Notable differences between the CFTC's and Prudential Regulators' rules

The CFTC's final rules have a few notable differences from the Prudential Regulators' rules, including:

  • Providing for a broader exemption from swaps between Covered Swap Entities and their affiliates than the more limited exemption provided by the Prudential Regulators, but with an anti-evasion provision;
  • Delegating authority to the National Futures Association ("NFA"), the self-regulatory organization in the futures and swaps industry, to approve initial margin models, which could also be approved by the CFTC (the Prudential Regulators would undertake their own approvals);
  • Excluding from the financial end user definition treasury affiliates that qualify for an exemption from mandatory clearing that the CFTC has exempted by rule (the Prudential Regulators have stated that they will include this provision if the CFTC acts to exempt such entities, which currently qualify for an exemption under CFTC staff no-action letters, by rule);
  • Requiring that the variation margin calculation use methods, procedures, rules, and inputs that, to the maximum extent practicable rely on recently executed transactions, valuations provided by independent third parties, and other objective criteria (the Prudential Regulators' rules do not contain this provision); and
  • Not addressing cross-border application of the rules, which are being considered by the CFTC in a separate proposal.
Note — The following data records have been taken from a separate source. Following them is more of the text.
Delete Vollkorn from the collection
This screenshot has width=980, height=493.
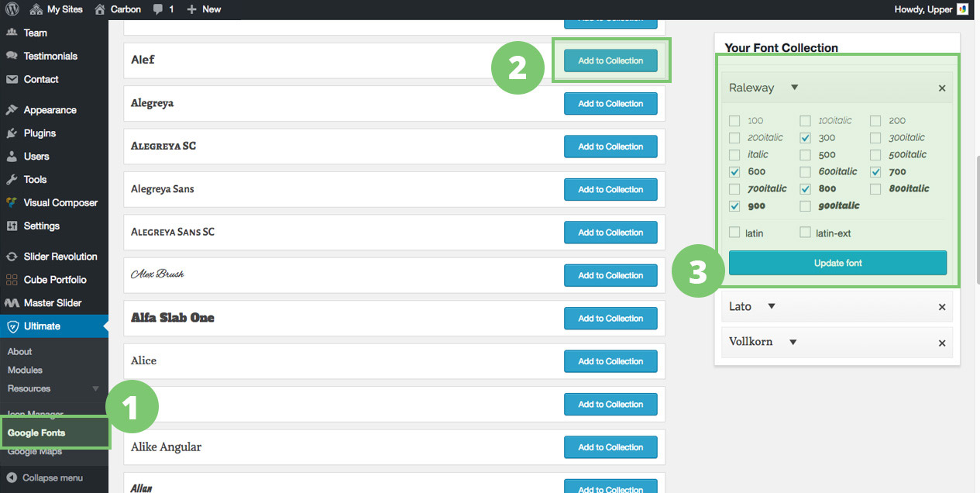click(x=942, y=343)
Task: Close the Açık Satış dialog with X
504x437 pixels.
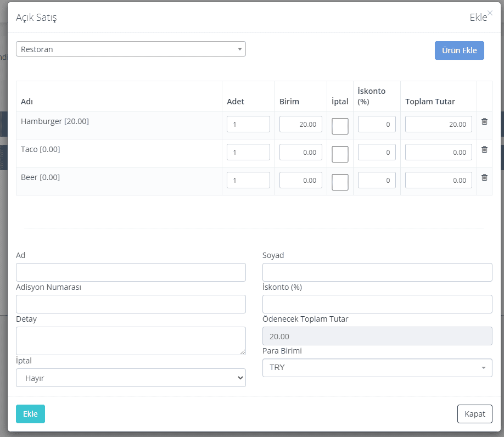Action: coord(490,13)
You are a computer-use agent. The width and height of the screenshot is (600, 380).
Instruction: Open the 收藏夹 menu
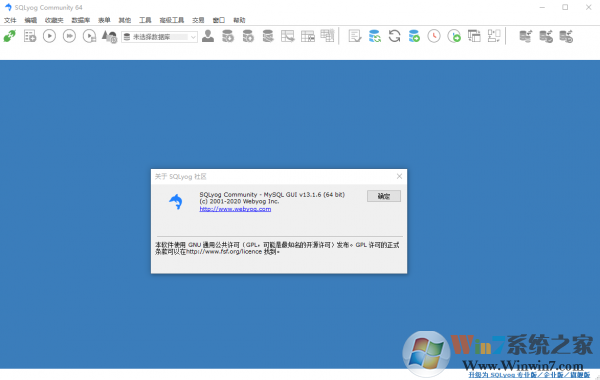click(54, 20)
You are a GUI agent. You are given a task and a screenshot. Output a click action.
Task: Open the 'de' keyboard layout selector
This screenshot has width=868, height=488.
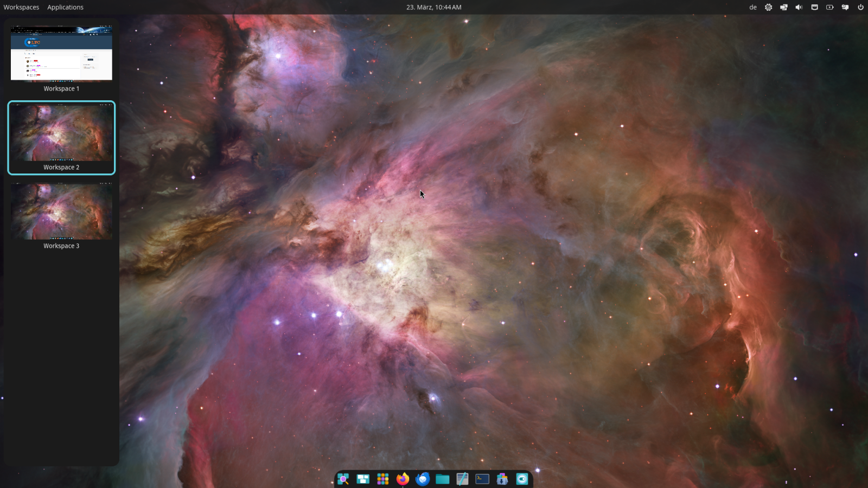[x=753, y=7]
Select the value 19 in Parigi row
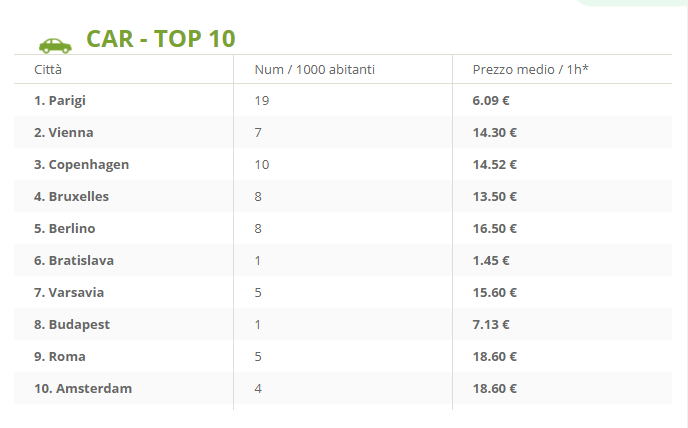The width and height of the screenshot is (688, 428). (x=262, y=101)
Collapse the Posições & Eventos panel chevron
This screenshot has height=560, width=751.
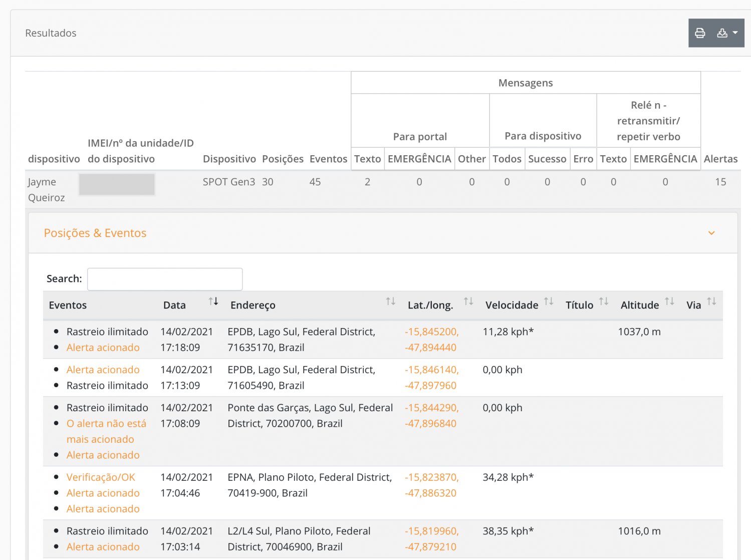coord(711,233)
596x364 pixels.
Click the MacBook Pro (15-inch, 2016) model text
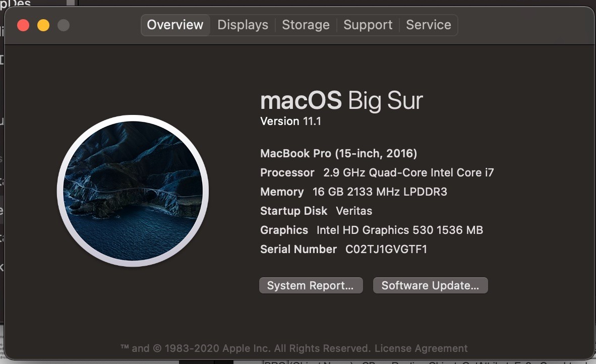[338, 153]
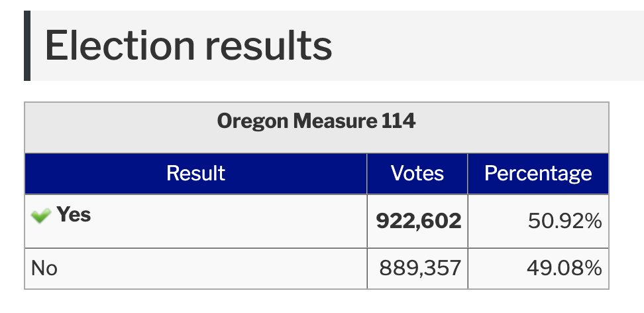Click the 889,357 vote count
This screenshot has width=644, height=313.
pyautogui.click(x=420, y=269)
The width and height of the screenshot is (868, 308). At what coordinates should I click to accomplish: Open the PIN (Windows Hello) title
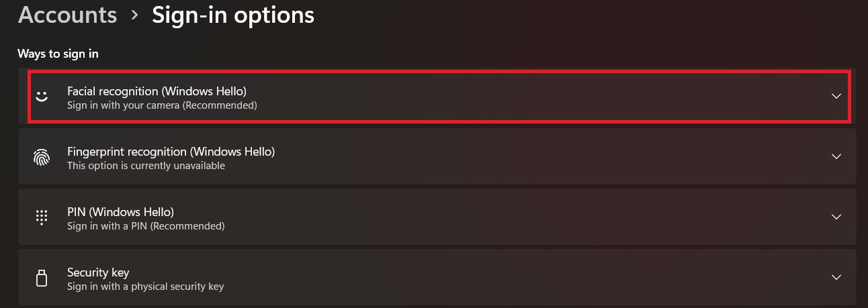(121, 211)
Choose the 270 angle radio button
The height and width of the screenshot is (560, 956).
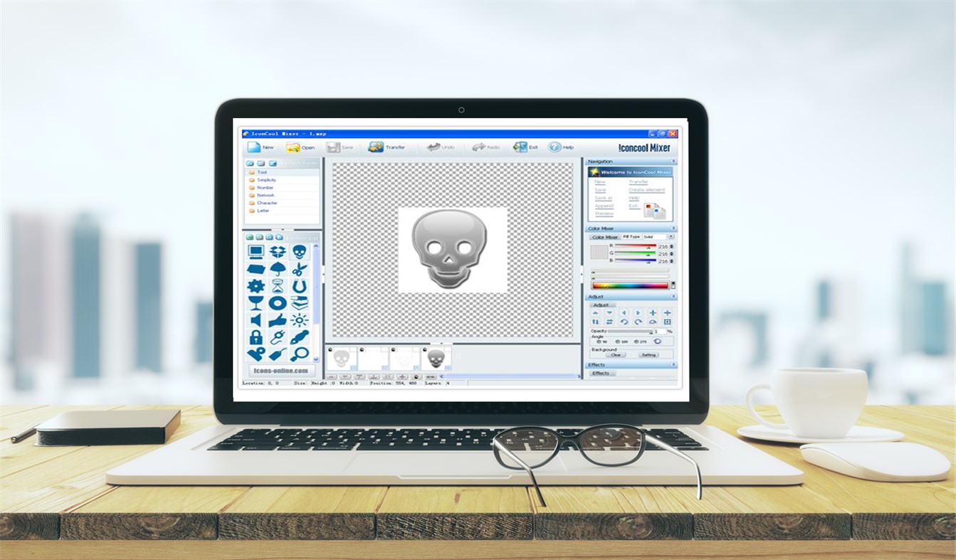pyautogui.click(x=636, y=342)
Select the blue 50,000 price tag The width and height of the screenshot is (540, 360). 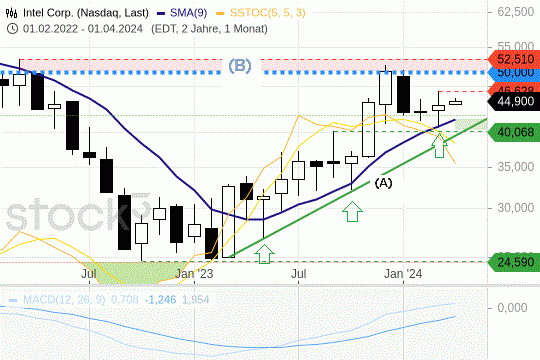[x=514, y=73]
Even with the relief provided for in the CFTC's and the Prudential Regulators' rules, however, the obligations of the rules represent a significant regulatory burden and cost on the OTC swaps market that did not exist before. It remains to be seen how the swaps market will respond to these requirements.

SCOPE OF THE FINAL RULES

Financial end users

Under both the CFTC's and Prudential Regulators' rules, a Covered Swap Entity will not be required to collect or post specified amounts of initial or variation margin on swaps with counterparties that are not swap entities or "financial end users." Such counterparties are described in the final rules as "other counterparties" by the Prudential Regulators and "non-financial end users" by the CFTC. The final rules retain the "financial end user" definition used in the re-proposal (a list of enumerated financial market status types under various U.S. statutes and regulations including banks, broker-dealers, investment companies, insurance companies, commodity pools and ERISA plans),5 which was intended to provide greater clarity than the "financial entity" definition used in the statutory exemption from mandatory clearing in the Commodity Exchange Act ("CEA"). Expressly excluded from the financial end user definition are sovereign entities (central governments or an agency or department thereof), the Bank for International Settlements, multilateral development banks,6 entities exempt from the definition of financial entity under section 2(h)(7)(C)(iii) or (D) of the CEA or section 3C(g)(4) of the Securities Exchange Act of 1934 ("Exchange Act"), and, as noted above, the CFTC's rules include an exclusion for treasury affiliates that qualify for an exemption from mandatory clearing that the CFTC has exempted by rule (currently exempted by staff no-action letters). The Prudential Regulators and the CFTC declined to exclude structured finance vehicles or covered bond issuers that had been requested by commenters.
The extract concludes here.